The encoding is: z + base58btc(0xed 0x01 + 32 public key bytes)
| Component | Value | Purpose |
|---|---|---|
z prefix | z | Multibase identifier for base58btc |
| Multicodec | 0xed 0x01 | Ed25519 public key type identifier |
| Key bytes | 32 bytes | The raw Ed25519 public key |
To decode a publicKeyMultibase value back to an identity:
use kanoniv_agent_auth::AgentIdentity;
let multibase = "z6MkhaXgBZDvotDkL5LQ3inerD...";
let identity = AgentIdentity::from_multibase(multibase).unwrap();
println!("DID: {}", identity.did);import { identityFromMultibase } from "@kanoniv/agent-auth";
const multibase = "z6MkhaXgBZDvotDkL5LQ3inerD...";
const identity = identityFromMultibase(multibase);
console.log("DID:", identity.did);TIP
Multibase encoding is used in DID Documents to comply with the W3C Ed25519-2020 suite.
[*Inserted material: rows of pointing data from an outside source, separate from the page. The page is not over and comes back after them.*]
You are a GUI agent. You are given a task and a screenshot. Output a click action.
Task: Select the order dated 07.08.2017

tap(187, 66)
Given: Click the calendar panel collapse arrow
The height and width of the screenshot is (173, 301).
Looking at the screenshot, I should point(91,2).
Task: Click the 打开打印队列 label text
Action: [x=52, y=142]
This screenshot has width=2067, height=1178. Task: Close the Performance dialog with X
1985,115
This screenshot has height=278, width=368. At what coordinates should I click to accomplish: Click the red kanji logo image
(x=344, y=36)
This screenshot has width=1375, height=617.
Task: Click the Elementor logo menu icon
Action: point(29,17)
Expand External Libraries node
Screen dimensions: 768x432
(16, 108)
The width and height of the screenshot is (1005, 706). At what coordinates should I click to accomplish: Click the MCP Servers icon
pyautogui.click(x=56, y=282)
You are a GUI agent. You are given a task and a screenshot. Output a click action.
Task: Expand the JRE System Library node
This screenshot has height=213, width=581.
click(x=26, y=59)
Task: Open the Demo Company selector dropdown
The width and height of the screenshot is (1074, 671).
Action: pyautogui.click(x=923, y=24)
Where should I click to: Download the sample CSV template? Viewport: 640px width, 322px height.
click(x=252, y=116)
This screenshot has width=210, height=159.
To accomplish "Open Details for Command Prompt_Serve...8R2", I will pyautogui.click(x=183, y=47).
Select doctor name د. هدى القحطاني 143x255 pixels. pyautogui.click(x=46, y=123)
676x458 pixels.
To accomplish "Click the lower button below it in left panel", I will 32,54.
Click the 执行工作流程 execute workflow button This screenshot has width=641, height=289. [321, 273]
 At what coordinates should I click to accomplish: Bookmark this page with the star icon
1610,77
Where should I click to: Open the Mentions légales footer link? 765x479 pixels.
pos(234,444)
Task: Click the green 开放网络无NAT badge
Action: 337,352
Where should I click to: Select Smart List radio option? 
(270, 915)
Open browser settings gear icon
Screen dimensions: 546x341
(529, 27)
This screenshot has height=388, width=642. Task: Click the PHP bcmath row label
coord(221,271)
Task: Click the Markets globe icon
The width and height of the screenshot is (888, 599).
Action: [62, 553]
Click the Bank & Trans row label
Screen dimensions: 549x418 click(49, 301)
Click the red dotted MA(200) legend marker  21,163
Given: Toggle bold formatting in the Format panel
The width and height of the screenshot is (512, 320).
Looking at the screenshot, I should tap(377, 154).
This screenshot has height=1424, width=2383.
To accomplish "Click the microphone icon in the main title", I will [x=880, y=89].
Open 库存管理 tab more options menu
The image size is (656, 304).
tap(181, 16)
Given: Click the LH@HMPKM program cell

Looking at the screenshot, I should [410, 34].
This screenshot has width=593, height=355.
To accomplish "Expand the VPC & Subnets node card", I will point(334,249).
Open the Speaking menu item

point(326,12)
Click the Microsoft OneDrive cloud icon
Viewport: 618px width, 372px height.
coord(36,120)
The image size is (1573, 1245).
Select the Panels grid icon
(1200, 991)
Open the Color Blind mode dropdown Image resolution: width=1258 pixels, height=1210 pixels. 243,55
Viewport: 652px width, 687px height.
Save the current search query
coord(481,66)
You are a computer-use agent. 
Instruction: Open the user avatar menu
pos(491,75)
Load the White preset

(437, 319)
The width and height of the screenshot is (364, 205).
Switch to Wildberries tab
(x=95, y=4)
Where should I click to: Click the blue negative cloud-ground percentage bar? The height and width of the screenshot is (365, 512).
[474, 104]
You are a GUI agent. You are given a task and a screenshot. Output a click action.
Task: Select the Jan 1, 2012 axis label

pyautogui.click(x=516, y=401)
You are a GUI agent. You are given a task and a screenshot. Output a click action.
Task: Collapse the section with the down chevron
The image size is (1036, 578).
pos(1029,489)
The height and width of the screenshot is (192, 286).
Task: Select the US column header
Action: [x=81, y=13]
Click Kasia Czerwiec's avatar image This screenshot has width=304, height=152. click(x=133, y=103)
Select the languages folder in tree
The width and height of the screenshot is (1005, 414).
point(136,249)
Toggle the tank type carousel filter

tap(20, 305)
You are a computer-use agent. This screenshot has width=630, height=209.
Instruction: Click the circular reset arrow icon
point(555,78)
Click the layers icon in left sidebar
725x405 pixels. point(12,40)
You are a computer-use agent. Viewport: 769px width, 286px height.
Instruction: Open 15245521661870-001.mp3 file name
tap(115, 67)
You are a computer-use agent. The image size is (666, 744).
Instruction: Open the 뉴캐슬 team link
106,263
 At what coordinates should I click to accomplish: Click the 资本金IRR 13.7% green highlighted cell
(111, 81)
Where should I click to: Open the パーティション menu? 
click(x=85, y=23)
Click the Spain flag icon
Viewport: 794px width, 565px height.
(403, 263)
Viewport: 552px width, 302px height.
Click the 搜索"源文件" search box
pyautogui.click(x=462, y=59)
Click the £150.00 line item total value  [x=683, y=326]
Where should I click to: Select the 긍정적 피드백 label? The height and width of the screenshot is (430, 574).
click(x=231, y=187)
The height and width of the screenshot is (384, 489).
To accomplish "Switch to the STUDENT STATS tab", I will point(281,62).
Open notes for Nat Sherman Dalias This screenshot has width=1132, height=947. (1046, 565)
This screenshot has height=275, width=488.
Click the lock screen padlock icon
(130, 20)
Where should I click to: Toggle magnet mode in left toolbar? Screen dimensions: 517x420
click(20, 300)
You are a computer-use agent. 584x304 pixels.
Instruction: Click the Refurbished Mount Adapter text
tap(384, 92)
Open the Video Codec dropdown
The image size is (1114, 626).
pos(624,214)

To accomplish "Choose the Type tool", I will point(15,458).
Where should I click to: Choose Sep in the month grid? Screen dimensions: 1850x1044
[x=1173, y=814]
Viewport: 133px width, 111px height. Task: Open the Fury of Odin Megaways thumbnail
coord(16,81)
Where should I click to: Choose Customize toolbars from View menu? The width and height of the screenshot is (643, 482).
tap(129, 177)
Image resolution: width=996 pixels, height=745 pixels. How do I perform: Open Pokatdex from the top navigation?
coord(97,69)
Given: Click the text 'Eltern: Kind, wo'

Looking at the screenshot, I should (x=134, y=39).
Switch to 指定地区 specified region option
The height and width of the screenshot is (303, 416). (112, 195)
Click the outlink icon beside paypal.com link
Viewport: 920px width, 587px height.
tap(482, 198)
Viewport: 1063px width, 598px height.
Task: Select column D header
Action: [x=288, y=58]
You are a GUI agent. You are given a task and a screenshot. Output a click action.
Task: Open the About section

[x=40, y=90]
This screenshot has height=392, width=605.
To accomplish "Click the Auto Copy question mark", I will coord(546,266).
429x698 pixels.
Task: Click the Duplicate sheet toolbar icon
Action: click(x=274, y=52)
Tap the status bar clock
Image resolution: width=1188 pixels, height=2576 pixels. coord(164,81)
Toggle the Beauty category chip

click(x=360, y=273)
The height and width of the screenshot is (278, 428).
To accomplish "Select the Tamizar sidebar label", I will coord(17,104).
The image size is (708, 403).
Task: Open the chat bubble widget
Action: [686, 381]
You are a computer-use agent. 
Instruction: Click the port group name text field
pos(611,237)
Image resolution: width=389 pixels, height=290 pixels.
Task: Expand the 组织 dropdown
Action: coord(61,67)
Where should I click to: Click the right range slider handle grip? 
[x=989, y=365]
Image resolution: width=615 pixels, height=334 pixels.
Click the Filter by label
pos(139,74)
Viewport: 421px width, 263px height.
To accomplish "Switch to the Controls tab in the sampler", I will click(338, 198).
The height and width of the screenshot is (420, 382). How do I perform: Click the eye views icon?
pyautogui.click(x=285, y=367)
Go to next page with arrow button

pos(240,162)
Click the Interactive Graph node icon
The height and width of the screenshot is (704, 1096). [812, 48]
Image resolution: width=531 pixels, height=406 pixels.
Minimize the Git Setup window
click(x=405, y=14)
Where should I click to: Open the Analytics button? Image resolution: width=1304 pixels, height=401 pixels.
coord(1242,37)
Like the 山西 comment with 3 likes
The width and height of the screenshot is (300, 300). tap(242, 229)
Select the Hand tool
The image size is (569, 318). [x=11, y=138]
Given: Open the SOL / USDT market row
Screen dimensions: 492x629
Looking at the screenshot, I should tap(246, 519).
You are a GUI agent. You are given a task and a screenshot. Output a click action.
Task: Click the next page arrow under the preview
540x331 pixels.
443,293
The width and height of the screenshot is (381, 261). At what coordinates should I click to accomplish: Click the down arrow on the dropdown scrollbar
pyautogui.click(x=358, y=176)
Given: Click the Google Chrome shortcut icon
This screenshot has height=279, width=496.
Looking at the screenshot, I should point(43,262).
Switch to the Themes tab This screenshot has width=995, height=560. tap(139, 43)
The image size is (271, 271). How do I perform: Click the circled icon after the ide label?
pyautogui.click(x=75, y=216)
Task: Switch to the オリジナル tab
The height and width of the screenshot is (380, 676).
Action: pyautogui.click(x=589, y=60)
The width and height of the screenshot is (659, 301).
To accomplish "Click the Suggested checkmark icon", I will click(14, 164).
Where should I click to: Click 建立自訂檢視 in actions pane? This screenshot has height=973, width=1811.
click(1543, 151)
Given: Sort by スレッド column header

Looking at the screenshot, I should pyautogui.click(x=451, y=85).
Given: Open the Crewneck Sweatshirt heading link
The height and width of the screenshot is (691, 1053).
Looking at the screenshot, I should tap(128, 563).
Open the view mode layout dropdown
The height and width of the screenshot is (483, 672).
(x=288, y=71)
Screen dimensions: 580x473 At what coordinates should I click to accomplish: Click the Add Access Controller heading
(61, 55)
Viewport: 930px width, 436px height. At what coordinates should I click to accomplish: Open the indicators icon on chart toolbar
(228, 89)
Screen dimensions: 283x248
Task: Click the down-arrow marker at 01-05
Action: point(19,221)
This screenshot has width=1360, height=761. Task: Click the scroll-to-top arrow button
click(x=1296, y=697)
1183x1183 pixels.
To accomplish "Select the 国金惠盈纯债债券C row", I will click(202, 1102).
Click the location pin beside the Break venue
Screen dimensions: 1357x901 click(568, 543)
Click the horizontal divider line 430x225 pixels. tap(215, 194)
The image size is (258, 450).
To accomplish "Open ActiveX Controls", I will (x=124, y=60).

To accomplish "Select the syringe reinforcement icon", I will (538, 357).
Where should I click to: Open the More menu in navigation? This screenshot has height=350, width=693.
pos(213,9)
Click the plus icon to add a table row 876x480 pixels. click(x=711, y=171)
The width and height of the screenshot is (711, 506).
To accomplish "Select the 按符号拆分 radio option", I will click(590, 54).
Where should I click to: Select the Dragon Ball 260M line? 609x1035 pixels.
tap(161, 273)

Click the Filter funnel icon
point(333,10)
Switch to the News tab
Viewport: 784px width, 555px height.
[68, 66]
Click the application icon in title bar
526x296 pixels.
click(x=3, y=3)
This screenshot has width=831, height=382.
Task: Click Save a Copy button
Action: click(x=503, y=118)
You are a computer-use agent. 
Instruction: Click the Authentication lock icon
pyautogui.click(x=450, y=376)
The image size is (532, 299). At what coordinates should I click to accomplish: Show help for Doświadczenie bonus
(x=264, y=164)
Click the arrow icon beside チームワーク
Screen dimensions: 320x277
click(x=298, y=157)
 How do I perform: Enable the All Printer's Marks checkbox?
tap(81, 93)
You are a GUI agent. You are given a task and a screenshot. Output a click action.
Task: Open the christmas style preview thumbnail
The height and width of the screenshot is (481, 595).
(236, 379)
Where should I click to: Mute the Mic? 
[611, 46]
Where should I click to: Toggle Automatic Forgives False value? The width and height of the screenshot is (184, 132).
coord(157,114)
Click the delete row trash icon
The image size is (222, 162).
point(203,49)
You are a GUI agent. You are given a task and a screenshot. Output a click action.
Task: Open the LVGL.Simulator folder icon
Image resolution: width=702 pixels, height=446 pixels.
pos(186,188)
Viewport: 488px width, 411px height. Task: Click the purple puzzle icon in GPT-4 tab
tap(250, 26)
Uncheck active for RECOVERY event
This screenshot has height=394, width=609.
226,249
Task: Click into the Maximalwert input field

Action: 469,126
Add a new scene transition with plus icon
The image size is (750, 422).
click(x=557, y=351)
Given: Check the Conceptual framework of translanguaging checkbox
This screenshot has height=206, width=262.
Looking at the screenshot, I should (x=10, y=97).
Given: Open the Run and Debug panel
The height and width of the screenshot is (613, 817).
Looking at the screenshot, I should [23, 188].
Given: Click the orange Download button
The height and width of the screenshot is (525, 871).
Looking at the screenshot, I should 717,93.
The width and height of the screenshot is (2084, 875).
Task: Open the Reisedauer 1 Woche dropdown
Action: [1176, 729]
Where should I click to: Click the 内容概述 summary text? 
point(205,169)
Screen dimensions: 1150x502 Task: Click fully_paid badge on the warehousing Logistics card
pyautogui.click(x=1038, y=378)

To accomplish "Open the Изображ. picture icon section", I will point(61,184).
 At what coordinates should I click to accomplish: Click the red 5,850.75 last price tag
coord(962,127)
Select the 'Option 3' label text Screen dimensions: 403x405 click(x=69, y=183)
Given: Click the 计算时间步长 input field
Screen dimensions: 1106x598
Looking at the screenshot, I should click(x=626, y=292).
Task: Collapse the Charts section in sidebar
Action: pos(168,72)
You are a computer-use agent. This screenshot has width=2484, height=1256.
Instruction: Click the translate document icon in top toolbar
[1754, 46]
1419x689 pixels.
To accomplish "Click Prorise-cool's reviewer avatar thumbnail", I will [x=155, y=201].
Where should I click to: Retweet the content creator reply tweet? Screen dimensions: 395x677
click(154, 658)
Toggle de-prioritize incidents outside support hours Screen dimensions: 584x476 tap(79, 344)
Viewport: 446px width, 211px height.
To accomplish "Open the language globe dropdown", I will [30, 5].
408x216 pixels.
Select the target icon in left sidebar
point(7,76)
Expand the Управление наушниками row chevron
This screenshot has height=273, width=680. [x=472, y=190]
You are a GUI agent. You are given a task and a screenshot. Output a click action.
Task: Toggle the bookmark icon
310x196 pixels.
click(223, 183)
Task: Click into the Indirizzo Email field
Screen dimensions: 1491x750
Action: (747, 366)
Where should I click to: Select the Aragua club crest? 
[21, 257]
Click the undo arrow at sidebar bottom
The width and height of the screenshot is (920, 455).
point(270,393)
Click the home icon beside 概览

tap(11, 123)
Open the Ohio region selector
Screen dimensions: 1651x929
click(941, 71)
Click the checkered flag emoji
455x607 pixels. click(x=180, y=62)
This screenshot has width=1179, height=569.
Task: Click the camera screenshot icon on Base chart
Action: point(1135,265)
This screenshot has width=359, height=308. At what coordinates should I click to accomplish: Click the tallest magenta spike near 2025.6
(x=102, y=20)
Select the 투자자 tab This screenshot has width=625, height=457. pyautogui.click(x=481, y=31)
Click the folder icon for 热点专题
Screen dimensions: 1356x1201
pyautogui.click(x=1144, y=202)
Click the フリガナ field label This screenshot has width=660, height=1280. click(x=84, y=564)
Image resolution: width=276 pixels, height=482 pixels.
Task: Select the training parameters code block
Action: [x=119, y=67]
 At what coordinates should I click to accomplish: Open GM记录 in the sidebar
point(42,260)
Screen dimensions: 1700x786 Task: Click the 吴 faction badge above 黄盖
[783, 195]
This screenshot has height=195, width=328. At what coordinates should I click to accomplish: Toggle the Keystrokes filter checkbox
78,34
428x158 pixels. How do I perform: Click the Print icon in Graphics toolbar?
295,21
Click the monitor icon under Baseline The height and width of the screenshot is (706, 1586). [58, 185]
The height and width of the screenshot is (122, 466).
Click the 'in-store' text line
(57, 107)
For MCP proofs and wire-format transport, public keys use plain hex encoding (64 characters for 32 bytes) because hex is simpler to handle across Rust, TypeScript, and Python without base58 dependencies.
Resolution
did:agent: is a "self-resolving" method. There is no external resolver or registry. To resolve a DID:
- Obtain the agent's public key (from a signed message, MCP proof, or prior exchange)
- Compute
hex(sha256(public_key)[0..16]) - Compare with the claimed DID
If they match, the DID is authentic. If they don't, the message is from a different agent than claimed. This makes did:agent: zero-dependency - verification never requires a network call.